▶ [Texto de origem]
● ● ● ●

É o caso de, nas
relações homossexuais ( homem-homem) existir no mais das vezes uma acentuada relação de
poder de um homem sobre o outro. Essa relação está sempre diretamente ligada ao
corpo que permite ser invadido ocupando um posição de inferioridade, obviamente
isso incomoda mais a quem se dá ao trabalho de discutir tal relação alheio à
ela, do que propriamente o sujeito que está sendo submetido. Essa relação não é
mais do que uma releitura do discurso comum à sociedade ocidental como a
conhecemos. O fato de o órgão genital feminino ser carregado do sentido de
falta, por se tratar de um orifício à ser preenchido, o fato de ser penetrável
e adaptável ao membro viril dá à vagina um sentido de passividade, pois quem
recebe a designação de membro ativo é o pênis. A mulher então é posta
sexualmente ( e não somente, mas a partir dessa disposição) como inferior. A
homossexualidade é então para as convenções sociais não mais que uma cópia
aberrante do que seria a mulher no meio social. Nesse sentido é importante
observar que é o mesmo discurso aplicado à diferentes sujeitos.

● ● ● ●

▶ [Tarefa]
Retome o texto sobre poder e sexualidade e continue-o a partir da última frase.

Linhas do conjunto de dados

● ● ● ●

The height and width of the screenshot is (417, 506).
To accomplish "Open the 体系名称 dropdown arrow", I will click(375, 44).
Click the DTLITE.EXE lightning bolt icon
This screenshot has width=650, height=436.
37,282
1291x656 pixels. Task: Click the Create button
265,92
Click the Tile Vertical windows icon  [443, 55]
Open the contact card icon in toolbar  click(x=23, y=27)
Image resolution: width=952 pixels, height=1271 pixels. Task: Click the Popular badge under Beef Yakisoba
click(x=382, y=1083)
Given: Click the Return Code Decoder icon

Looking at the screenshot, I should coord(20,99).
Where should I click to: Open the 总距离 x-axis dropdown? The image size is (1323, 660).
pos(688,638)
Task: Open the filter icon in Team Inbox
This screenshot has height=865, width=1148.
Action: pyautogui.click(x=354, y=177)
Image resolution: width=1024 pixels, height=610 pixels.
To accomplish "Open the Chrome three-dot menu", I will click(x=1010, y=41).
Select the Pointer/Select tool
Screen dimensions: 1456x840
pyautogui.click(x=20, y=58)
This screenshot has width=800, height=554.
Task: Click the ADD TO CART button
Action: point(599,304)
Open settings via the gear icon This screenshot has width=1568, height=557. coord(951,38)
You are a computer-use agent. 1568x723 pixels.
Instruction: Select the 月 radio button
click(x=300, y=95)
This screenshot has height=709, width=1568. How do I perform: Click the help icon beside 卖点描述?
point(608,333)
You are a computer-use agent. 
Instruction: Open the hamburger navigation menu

● ● ● ●

▶ [Resposta correta]
Na relação heterossexual, com certeza podemos enxergar
muitas diferenças moralizantes entre a cópula de um homem em matrimonio, com
relação à cópula com uma prostituta, o rebaixamento do ato sexual com a
prostituta é, com efeito, o que dá o tom de transgressão à ação socialmente reprovável
( à luz do dia). O cliente que procura a prostituta fora do matrimonio sabe que
faz de certa maneira algo reprovável, em condições reprováveis, por meios e com
fins reprováveis. Essa baixeza, que se manifesta inclusive por meio da
linguagem, mas não somente, é o objeto
erótico do homem que procura a prostituta.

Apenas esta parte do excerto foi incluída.